2016 Fox FLOAT 32 FIT4 suspension fork with Boost 110mm spacing first ride review

At Sea Otter this year, Fox unveiled their entire 2016 suspension lineup with some impressive sounding tech and major improvements from the prior generation of CTD forks. The best news of all was that the new FIT4 cartridge would spread from the 34 to the other forks to provide drastically better damping.

On the prior models, I simply never used the “Descend” mode because the damping essentially disappeared and the fork would dive through its travel under hard braking or even the smallest of hits. To remedy this, the FIT4 system reworked oil flow on both compression and rebound damping circuits and changed the controls around a bit.

I had the chance to ride a 2016 32 FLOAT fork with 110mm boost axle spacing around Fort Collins, CO, for a few hours and the improvements are immediately apparent and amazing.

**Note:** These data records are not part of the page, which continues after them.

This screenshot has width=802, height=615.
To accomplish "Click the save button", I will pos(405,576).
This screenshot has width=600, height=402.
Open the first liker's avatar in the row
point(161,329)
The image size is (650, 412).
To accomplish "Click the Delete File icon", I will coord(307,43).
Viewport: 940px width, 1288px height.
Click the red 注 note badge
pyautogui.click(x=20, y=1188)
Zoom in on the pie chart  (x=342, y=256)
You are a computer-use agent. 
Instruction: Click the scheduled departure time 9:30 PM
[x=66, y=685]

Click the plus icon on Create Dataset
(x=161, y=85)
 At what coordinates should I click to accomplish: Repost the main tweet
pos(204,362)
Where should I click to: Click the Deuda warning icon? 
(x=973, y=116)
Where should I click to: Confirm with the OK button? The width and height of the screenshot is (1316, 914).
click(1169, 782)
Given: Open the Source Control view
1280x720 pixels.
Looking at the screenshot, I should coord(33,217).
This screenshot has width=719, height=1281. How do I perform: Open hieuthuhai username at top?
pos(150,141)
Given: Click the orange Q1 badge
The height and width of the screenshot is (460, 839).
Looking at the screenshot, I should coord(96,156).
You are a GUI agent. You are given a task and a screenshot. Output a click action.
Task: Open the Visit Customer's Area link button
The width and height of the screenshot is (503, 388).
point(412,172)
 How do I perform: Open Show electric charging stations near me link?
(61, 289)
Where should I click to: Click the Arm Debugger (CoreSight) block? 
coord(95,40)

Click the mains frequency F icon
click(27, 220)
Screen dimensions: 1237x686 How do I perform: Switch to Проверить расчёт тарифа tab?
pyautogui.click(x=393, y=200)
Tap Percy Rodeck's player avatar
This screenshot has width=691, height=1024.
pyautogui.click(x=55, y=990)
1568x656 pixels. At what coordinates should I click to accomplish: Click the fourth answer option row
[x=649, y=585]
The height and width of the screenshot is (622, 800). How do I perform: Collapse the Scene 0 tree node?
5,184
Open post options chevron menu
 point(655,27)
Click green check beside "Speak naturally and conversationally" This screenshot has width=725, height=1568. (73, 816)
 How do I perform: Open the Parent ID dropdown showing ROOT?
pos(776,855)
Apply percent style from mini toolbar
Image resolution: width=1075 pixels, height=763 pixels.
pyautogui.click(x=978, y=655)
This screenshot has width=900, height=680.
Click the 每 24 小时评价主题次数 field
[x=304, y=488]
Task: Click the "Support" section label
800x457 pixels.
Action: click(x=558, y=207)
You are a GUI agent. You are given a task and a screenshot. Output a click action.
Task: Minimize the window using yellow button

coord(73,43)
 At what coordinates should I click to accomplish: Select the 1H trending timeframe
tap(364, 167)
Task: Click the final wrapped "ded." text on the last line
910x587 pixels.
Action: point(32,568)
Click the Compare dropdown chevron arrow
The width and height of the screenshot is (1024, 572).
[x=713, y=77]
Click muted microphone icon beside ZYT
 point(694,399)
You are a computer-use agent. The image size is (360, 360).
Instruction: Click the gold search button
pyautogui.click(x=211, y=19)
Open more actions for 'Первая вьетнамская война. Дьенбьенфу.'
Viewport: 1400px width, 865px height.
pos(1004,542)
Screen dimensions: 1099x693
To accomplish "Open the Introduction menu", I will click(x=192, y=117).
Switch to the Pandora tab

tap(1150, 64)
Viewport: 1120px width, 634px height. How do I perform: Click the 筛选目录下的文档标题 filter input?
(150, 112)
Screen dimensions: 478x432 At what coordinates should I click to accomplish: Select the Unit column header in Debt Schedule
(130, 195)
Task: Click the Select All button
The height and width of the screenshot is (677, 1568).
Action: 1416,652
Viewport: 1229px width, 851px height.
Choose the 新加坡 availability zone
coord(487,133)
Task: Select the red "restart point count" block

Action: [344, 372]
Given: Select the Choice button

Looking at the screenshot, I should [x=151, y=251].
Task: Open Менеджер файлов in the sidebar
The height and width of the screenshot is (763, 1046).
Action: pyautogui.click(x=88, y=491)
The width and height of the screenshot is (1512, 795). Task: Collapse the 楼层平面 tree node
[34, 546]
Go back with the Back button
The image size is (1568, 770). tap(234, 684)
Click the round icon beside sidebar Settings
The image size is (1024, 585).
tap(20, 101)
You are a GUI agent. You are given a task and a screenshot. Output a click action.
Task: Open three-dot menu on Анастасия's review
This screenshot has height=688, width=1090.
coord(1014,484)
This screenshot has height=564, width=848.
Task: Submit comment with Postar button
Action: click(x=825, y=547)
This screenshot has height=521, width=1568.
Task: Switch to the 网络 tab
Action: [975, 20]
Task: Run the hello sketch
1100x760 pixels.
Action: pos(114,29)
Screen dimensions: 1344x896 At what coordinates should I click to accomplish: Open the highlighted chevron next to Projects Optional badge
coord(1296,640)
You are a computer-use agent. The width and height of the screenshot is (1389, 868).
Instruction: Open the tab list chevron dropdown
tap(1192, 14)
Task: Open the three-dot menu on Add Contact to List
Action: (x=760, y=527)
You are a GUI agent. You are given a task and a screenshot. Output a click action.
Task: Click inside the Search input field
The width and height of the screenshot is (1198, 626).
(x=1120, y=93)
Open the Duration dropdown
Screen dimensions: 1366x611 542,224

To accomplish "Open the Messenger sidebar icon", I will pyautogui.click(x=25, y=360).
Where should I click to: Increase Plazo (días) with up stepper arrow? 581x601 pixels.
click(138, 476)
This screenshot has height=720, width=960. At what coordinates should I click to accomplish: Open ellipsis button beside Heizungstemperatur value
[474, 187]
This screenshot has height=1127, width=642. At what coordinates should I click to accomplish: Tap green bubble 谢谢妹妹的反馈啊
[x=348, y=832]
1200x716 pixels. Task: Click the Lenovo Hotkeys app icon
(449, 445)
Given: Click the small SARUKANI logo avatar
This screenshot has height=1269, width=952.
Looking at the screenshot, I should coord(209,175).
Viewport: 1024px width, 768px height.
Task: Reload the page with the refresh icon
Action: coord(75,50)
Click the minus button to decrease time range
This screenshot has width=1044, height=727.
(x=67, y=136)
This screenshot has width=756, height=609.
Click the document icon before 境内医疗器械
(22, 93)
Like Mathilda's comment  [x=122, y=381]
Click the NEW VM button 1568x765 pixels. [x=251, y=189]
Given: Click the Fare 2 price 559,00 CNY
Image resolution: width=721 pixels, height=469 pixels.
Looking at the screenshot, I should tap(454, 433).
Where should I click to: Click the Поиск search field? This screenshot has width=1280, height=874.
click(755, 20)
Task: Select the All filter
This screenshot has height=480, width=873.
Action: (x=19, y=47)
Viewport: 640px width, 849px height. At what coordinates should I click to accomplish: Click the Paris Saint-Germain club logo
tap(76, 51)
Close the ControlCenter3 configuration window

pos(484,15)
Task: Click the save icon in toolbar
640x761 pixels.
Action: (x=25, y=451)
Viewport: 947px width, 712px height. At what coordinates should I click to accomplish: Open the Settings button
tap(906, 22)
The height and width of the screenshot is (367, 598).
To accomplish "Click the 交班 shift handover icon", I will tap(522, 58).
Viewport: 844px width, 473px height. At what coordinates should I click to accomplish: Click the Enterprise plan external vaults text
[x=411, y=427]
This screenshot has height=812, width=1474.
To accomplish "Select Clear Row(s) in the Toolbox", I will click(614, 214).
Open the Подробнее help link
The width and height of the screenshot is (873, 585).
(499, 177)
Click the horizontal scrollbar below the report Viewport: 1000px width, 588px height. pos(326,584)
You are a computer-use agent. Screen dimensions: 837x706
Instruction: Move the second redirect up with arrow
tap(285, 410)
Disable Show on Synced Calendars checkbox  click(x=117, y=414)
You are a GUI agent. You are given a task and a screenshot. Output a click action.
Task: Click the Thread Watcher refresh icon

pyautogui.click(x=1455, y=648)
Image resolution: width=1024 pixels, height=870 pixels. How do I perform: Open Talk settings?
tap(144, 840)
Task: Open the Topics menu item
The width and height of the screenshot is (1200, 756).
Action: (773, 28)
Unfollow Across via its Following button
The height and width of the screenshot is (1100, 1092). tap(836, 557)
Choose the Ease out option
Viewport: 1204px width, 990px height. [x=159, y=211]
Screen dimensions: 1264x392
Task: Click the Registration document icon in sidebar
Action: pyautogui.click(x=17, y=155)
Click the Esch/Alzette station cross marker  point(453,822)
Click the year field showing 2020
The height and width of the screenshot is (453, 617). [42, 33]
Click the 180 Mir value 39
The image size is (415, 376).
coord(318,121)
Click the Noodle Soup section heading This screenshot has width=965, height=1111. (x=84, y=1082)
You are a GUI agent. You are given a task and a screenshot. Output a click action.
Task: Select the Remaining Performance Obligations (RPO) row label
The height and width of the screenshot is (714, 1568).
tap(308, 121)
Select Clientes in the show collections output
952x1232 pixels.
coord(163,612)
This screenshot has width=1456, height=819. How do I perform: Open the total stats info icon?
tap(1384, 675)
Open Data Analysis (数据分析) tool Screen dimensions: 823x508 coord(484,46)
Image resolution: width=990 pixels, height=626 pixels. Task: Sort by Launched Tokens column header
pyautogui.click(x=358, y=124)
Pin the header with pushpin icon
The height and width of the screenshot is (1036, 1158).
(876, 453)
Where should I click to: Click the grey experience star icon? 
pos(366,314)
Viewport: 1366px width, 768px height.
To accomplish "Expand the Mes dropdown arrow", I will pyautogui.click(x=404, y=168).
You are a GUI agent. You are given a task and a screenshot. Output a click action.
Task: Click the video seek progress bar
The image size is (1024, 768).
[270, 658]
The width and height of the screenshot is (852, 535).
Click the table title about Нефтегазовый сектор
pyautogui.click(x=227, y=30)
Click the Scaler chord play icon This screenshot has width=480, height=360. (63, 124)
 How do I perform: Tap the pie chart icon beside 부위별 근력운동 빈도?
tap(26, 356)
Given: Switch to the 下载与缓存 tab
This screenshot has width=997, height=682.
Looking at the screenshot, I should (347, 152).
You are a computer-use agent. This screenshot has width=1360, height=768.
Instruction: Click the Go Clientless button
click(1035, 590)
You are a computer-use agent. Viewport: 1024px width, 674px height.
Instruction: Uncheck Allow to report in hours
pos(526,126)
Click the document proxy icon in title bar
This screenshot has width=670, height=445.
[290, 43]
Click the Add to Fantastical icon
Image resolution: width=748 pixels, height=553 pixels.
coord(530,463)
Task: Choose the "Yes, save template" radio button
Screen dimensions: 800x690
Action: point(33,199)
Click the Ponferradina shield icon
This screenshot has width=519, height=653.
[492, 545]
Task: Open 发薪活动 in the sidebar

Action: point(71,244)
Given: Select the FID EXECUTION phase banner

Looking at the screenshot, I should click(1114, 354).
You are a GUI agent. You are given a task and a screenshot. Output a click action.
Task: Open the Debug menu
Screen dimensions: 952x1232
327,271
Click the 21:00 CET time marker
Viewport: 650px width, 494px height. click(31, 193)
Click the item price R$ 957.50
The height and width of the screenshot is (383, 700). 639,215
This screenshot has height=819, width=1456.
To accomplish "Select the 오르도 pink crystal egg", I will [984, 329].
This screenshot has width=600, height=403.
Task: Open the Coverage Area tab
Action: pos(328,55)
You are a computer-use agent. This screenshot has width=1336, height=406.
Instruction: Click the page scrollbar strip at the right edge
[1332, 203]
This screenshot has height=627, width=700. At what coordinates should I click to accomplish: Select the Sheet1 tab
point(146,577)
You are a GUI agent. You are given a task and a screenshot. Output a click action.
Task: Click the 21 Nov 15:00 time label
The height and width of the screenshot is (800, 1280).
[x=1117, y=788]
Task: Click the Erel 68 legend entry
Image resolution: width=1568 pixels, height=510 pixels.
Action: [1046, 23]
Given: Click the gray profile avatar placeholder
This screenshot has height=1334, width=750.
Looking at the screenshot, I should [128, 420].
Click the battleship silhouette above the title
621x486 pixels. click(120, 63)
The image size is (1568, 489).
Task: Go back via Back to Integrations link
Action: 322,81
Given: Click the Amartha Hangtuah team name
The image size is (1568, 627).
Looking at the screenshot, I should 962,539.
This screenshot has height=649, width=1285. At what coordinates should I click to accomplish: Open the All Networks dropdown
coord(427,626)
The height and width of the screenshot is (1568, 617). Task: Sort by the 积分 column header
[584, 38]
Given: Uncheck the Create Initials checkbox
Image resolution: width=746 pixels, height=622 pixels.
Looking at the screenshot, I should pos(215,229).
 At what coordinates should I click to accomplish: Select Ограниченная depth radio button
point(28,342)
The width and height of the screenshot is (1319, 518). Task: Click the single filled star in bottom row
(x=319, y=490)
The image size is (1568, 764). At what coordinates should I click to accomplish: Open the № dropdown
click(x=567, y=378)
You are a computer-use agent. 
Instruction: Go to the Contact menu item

2016 Fox FLOAT 32 FIT4 suspension fork with Boost 110mm spacing first ride review

The 2016 32 keeps the same chassis as the 2015 model, only the internals change. It’s available in 100mm (tested), 120mm and 140mm travel options. I can’t show you the bike it’s attached to, but this one’s a 29er with 110mm front hub spacing and 15mm thru axle.

2016 Fox FLOAT 32 FIT4 suspension fork with Boost 110mm spacing first ride review

In addition to the new FIT4 cartridge, the 32 gets the new air spring that uses an automatically adjusted negative air chamber in place of the old coil spring negative.

2016 Fox FLOAT 32 FIT4 suspension fork with Boost 110mm spacing first ride review

The new compression adjustment knob switches between open, medium and firm. Firm is not a full lockout, but might as well be. Medium splits the difference, and Open is where you wanna be.

The small black dial is the Open Mode Adjust and only comes on the top-level Factory editions. Fox claims 22 clicks of adjustment, but I wasn’t able to feel distinct indents with gloved fingers. But, it did turn easily and made several rotations worth of spinning. It did open up the fork a bit when turned all the way counter clockwise, but the change from firmest to least firm wasn’t as drastic as expected.

2016 Fox FLOAT 32 FIT4 suspension fork with Boost 110mm spacing first ride review

What impressed me most is I was able to keep the fork in Open for the entire ride. Climbing, descending, standing, seated – didn’t matter. The Open mode is now (finally) so good that it works across all types of riding. Technically I did switch it to the Medium mode for a minute just to see, but the Open mode had the right mix of support and suppleness that it’s almost a set-it-and-forget-it-mode.

I ran it with with approximately 18-20% sag (eyeballing it), so the fork could be set up with a bit more sag if conditions warranted a softer setting for rough descents, in which case the Medium setting might get a little more use.

Even with spirited standing sprinting or slow standing climbing, there was minimal fork bob. I experienced no undue brake dive, and steep technical descents with plenty of rocks, drops and angled transition bumps were no problem.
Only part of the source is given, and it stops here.